***** Exercise data
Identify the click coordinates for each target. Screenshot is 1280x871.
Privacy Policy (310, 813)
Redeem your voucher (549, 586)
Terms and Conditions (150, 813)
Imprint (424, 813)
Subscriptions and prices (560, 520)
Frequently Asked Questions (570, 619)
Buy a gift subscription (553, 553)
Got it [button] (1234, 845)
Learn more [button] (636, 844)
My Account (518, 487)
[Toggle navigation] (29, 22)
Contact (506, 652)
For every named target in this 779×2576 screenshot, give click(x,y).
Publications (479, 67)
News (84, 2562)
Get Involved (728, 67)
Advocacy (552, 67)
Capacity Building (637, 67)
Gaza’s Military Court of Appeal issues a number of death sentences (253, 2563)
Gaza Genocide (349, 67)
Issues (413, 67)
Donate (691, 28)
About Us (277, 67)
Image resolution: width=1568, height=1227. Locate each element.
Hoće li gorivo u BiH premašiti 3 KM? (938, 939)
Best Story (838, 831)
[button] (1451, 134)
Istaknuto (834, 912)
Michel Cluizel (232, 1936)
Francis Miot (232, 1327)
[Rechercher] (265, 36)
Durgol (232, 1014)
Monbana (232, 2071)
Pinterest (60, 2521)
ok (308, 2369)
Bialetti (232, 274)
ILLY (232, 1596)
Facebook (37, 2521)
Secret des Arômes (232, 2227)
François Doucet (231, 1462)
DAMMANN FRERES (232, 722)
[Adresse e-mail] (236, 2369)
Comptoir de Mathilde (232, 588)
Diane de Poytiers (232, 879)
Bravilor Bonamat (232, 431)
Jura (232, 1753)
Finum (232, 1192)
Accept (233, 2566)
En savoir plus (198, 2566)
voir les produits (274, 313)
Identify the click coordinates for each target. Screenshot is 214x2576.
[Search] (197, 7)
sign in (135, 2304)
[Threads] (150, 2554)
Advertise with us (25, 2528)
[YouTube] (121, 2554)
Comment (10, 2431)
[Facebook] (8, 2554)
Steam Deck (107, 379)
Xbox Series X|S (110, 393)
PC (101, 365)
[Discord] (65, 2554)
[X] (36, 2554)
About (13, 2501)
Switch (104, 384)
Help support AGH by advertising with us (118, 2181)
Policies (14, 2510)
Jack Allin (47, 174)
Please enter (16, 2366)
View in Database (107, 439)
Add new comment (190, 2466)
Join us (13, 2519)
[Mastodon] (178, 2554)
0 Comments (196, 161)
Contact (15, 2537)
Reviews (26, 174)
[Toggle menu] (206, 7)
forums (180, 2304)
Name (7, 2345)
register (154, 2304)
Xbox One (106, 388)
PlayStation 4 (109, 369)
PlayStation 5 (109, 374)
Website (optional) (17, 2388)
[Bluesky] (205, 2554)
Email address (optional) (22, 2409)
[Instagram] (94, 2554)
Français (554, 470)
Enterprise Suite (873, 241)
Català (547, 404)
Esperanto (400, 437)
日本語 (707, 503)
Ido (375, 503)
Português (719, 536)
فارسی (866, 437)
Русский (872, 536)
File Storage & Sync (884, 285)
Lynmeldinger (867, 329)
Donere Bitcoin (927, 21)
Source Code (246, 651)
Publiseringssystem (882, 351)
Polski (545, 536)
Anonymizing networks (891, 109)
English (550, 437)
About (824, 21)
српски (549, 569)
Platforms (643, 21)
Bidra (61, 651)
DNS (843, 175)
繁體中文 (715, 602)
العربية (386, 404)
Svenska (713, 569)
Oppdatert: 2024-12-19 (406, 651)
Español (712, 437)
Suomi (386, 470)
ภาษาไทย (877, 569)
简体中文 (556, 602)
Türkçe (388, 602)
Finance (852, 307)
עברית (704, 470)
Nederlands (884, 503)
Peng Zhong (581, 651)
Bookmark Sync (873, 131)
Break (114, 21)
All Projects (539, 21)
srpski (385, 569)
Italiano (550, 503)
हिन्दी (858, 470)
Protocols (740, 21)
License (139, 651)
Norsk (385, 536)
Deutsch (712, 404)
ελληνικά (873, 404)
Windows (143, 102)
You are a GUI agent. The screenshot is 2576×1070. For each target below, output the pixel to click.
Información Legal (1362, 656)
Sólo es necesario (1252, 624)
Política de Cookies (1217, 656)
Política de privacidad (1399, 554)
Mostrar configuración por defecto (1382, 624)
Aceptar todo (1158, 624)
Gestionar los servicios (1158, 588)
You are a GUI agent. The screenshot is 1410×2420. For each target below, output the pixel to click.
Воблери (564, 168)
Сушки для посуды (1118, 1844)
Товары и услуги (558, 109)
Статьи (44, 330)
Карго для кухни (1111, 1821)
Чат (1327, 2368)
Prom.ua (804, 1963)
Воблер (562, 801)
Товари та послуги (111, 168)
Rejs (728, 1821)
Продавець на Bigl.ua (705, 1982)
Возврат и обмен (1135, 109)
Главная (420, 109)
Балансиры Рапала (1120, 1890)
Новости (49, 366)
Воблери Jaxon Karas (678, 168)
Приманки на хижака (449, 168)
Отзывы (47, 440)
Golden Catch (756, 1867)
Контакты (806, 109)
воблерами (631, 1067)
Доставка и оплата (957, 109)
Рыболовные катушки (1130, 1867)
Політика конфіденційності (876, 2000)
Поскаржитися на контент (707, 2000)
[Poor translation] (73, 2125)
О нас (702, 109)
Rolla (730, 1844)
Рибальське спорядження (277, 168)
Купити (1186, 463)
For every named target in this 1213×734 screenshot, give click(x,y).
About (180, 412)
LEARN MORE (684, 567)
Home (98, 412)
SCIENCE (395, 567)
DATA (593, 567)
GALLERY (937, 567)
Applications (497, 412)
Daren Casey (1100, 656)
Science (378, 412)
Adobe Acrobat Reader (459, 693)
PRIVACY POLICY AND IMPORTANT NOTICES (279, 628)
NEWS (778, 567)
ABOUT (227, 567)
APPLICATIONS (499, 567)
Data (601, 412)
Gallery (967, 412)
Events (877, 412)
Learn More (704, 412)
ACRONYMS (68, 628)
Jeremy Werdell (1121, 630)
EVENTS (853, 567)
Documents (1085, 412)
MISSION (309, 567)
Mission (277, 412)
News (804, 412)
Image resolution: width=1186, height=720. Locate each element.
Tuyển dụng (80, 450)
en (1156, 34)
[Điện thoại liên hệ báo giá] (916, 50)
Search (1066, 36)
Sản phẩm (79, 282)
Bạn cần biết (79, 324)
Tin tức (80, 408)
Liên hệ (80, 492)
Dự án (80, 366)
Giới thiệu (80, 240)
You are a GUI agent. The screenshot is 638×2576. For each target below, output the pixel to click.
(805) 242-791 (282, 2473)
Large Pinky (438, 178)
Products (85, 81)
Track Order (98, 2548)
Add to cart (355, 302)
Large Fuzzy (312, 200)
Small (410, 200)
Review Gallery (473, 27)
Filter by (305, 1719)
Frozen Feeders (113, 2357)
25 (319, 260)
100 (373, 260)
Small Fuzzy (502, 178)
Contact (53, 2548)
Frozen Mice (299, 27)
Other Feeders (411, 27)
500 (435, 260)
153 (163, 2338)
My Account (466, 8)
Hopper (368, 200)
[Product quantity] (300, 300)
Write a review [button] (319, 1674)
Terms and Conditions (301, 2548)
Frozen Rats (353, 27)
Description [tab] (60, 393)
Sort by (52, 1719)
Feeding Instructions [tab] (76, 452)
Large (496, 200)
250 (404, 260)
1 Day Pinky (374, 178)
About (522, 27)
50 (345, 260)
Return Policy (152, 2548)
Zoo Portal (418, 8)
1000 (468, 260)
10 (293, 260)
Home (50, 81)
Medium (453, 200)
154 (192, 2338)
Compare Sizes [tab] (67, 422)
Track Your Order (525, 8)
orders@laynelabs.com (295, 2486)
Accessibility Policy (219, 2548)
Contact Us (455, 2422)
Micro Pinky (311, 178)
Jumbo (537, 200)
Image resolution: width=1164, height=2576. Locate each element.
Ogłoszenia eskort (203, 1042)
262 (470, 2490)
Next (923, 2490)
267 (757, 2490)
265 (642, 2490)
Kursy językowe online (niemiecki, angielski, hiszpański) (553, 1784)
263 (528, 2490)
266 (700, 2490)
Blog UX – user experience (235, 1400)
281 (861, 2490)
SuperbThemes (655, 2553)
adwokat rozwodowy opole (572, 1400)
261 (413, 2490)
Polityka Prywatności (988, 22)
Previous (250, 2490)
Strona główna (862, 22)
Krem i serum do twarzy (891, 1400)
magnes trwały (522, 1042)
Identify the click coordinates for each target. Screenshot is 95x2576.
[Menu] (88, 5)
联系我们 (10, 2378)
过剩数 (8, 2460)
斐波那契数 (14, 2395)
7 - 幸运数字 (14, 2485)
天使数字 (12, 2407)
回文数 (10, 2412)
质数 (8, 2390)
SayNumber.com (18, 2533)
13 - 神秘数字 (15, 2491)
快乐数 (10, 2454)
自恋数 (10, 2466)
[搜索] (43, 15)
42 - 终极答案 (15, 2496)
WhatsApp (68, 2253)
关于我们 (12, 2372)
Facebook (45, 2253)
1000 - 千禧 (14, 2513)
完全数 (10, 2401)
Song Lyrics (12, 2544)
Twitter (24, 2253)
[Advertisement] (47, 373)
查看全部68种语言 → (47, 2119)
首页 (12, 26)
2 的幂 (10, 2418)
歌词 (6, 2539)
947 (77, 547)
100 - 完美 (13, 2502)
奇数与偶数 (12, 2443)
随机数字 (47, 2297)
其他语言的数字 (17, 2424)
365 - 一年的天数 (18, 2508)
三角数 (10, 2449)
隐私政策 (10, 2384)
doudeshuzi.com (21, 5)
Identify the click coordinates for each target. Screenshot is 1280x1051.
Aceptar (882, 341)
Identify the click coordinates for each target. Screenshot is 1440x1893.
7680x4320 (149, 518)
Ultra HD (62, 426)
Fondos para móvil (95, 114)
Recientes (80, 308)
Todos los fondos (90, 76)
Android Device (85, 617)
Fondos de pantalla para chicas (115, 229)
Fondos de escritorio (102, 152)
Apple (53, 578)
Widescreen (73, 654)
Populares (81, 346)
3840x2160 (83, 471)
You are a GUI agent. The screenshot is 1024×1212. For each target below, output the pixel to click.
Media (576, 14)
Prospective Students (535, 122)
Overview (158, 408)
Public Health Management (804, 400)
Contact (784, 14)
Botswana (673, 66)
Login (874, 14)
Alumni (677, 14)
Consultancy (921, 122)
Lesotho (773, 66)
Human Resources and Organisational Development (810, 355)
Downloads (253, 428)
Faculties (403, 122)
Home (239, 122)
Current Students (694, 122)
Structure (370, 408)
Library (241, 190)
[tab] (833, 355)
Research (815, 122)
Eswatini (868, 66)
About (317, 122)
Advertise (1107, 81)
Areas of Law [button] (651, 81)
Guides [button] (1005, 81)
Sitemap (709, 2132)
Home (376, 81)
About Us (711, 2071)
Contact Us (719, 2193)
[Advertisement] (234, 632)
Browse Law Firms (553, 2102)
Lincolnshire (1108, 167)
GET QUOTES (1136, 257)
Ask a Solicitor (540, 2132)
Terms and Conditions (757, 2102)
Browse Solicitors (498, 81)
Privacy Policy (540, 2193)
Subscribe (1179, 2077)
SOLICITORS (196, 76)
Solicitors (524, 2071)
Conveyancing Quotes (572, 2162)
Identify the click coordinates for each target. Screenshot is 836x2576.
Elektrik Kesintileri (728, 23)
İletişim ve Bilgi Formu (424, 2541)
**********
| Directions |
Copy out the entries in the part that opens with the line containing "Главная (420, 109)" and closes with the line containing "Applications (497, 412)", both ends included, with every line kept unchanged.

| Problem solution |
Главная (420, 109)
Балансиры Рапала (1120, 1890)
Новости (49, 366)
Воблери Jaxon Karas (678, 168)
Приманки на хижака (449, 168)
Отзывы (47, 440)
Golden Catch (756, 1867)
Контакты (806, 109)
воблерами (631, 1067)
Доставка и оплата (957, 109)
Рыболовные катушки (1130, 1867)
Політика конфіденційності (876, 2000)
Поскаржитися на контент (707, 2000)
[Poor translation] (73, 2125)
О нас (702, 109)
Rolla (730, 1844)
Рибальське спорядження (277, 168)
Купити (1186, 463)
For every named target in this 1213×734 screenshot, give click(x,y).
About (180, 412)
LEARN MORE (684, 567)
Home (98, 412)
SCIENCE (395, 567)
DATA (593, 567)
GALLERY (937, 567)
Applications (497, 412)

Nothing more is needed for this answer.